I remember outdoor Adoration especially, as well. At nighttime. I remember that being really special. 

I can remember going to Medjugorje six times. 

It’s always just been part of my life, and so I would say that I’ve not really had any profound momentous moment in Medjugorje. It’s more that it has completely shaped my life and my faith and shaped my family. So the evidence of it and the way that it has impacted us is all around all the time. So it’s not like one bang moment. The power of it has always been present. 

The time that’s maybe most significant, not necessarily for any spiritual reason that happened to me, is the time I went to the Youth Festival. I was 15, I think. I went with a group from Craig Lodge. 

I actually didn’t really enjoy it because I’m quite a shy person, and it was such a massive group, so busy, so crowded, that I felt quite shy and overwhelmed most of the time.
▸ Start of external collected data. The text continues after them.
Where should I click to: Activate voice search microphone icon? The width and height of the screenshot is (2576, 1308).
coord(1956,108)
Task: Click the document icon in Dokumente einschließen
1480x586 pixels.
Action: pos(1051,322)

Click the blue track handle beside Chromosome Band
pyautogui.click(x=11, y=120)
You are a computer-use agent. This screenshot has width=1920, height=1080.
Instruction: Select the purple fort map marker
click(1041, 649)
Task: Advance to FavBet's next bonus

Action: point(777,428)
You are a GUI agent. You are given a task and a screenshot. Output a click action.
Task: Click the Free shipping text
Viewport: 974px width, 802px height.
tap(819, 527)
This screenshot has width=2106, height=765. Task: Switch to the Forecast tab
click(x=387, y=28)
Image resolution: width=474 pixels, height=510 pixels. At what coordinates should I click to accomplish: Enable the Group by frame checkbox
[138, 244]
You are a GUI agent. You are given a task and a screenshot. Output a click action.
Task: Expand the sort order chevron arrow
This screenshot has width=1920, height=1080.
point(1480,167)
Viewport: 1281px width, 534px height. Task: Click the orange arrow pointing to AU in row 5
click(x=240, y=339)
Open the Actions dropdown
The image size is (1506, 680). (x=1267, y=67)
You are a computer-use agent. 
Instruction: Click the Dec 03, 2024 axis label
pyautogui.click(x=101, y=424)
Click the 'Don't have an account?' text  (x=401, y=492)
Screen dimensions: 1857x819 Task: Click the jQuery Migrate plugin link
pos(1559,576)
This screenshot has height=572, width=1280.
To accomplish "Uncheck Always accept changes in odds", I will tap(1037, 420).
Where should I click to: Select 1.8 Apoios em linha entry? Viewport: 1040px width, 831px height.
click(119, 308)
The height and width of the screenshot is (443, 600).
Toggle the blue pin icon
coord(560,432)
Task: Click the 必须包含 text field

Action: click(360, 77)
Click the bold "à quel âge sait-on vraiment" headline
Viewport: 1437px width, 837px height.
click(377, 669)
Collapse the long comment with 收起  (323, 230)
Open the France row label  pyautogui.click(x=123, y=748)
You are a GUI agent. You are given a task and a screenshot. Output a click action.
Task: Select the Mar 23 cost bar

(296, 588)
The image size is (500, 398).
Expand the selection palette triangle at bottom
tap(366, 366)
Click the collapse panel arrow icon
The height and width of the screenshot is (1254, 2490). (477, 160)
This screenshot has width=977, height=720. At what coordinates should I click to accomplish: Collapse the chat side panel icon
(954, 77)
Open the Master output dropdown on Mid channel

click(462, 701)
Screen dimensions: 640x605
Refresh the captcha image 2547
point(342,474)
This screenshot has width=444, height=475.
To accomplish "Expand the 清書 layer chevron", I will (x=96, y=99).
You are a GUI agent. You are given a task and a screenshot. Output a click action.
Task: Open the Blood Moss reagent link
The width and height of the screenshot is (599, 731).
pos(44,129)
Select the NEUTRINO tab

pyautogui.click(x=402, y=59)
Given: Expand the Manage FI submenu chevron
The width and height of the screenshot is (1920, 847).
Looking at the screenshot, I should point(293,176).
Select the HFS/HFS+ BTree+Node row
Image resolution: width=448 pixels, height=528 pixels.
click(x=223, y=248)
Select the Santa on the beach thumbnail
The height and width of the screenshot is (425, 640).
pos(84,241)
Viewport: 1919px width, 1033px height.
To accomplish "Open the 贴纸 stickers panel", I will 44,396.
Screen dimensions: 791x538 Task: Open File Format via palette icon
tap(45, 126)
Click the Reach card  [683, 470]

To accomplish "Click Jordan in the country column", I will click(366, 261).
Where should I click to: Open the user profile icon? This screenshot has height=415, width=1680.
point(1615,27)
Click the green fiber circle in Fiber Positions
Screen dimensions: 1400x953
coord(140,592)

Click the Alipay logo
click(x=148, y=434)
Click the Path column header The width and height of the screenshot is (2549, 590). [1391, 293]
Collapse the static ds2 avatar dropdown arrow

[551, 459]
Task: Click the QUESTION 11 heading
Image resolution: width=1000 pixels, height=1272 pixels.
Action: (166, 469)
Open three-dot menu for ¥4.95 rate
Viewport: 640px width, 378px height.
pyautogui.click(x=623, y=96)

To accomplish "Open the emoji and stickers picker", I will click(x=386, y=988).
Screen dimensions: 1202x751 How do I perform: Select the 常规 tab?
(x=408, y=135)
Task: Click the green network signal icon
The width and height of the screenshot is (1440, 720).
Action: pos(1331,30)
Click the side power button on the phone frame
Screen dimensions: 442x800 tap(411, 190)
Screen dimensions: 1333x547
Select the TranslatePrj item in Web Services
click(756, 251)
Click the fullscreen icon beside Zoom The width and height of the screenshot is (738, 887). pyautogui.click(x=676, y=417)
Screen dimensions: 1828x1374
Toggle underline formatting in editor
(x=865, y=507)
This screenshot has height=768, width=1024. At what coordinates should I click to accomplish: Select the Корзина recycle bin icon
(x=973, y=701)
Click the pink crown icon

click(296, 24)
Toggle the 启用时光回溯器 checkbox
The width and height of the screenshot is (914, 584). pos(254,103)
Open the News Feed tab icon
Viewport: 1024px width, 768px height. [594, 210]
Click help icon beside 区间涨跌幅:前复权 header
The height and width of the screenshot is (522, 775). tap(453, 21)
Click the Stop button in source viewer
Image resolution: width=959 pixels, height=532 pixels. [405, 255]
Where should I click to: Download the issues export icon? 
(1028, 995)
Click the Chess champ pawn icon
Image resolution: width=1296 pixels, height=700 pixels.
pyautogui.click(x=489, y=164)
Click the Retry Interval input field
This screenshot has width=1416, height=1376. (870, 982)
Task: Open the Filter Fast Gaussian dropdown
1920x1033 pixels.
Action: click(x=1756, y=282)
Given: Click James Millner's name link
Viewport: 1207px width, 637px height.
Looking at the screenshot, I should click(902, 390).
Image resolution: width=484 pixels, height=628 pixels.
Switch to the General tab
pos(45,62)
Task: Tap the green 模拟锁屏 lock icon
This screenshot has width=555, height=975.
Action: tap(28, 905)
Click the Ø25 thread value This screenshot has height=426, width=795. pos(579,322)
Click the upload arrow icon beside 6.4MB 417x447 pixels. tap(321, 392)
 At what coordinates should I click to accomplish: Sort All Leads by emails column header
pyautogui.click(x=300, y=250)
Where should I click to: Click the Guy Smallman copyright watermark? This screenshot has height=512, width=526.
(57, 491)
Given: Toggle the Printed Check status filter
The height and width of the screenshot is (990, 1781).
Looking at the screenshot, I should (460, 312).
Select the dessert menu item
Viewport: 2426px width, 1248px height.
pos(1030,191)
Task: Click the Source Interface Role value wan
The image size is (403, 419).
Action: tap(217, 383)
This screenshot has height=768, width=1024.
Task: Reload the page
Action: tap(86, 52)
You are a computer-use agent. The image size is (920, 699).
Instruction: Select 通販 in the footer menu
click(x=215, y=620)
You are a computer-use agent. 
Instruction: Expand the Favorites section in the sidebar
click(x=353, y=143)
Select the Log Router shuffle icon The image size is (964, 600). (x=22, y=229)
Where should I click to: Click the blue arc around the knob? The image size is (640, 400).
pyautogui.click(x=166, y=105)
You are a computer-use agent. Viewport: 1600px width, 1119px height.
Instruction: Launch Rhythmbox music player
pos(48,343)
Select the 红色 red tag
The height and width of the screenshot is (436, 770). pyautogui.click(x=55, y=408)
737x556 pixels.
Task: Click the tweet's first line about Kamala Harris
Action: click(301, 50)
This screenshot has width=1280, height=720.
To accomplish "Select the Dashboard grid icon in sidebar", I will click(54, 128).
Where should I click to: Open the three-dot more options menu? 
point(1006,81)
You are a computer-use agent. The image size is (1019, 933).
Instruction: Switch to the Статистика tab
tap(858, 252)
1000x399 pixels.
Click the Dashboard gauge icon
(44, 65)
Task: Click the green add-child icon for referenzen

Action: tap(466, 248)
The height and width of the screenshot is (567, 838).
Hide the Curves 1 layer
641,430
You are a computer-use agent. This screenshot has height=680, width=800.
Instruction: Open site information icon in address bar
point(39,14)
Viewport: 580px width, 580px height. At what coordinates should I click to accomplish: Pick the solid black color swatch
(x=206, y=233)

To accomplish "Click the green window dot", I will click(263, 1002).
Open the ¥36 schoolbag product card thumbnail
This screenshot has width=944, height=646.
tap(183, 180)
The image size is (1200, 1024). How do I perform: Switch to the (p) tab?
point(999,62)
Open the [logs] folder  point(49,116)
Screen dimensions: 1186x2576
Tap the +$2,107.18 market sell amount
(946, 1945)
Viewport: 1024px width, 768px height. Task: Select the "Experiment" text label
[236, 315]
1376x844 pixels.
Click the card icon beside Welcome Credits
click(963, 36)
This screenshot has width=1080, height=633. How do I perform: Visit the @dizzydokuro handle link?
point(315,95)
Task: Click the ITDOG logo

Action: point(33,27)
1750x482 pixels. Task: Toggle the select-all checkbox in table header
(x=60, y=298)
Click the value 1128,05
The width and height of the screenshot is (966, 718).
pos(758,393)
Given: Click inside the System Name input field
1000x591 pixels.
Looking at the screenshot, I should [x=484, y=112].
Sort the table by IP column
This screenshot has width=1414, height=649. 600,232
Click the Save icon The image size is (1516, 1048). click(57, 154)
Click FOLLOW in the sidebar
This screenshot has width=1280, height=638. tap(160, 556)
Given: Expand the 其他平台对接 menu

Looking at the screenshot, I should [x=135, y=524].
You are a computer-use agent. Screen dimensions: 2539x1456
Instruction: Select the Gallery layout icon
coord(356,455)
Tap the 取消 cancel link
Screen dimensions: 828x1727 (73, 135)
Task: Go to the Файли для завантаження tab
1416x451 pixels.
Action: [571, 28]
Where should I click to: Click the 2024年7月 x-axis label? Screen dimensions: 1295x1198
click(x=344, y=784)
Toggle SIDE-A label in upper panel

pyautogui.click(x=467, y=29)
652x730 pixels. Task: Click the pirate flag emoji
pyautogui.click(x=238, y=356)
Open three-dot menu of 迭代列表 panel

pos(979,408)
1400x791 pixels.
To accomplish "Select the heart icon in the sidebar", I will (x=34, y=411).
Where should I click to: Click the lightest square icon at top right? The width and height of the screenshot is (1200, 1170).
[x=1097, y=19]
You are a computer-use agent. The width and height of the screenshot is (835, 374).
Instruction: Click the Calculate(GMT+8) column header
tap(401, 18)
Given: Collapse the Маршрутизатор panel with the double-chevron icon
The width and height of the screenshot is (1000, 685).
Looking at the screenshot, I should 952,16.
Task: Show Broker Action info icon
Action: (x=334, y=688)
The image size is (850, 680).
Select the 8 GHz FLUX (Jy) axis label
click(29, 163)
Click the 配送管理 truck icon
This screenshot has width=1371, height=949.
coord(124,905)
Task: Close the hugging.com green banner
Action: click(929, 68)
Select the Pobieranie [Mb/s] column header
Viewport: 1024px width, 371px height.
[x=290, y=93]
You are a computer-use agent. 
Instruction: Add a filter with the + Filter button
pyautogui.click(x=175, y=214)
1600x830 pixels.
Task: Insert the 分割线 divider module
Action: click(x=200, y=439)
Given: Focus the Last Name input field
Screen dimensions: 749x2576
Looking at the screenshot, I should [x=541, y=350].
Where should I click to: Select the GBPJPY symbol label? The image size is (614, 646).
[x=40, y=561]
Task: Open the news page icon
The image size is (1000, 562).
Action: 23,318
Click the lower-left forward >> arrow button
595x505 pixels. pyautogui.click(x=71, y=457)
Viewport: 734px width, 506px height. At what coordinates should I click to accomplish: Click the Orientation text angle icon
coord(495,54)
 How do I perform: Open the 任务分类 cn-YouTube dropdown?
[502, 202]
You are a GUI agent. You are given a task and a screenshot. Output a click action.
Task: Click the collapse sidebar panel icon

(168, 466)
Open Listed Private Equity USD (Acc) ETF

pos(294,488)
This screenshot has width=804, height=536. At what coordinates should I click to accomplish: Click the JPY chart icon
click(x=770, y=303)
I think I had so many memories of going with my family that I was like, “No I prefer doing this just with my family, more relaxed.”

Medjugorje feels like a second home because I’ve been going so often. It was like, “Woah, it’s so busy. I’m used to it being so quiet.” In a selfish, taking-it-for-granted way, I’m used to when it’s serene and quiet and feels like a family home. So I was a bit overwhelmed. 

But that time is significant because my Uncle Mark died while we were on the trip in Medjugorje. I think that made Medjugorje even more special for our family because now, when we go back, we visit where he died and where they found his body. 

It’s not just the place where Our Lady appears, a place where our family kind of attributes our faith, but it’s also where Mark died.

Mark was adopted by my grandparents. They adopted three of their five children, the first two as little babies, but they adopted Mark when he was much older. He was about 7. He was the youngest. He was adopted after the rest of them were already teenagers. 

He had had a very difficult childhood and he was in care, and he was very unwell. The doctors had struggled to ever place him with a family because he needed so much medical care. But when my granny met him, and she saw how he was, and she actually really disagreed with the way doctors were looking after him, so she wanted to take him home and look after him.

He was ill all our life. He wasn’t terminally ill, but we where aware that it could cause complications; that his life would probably not be long.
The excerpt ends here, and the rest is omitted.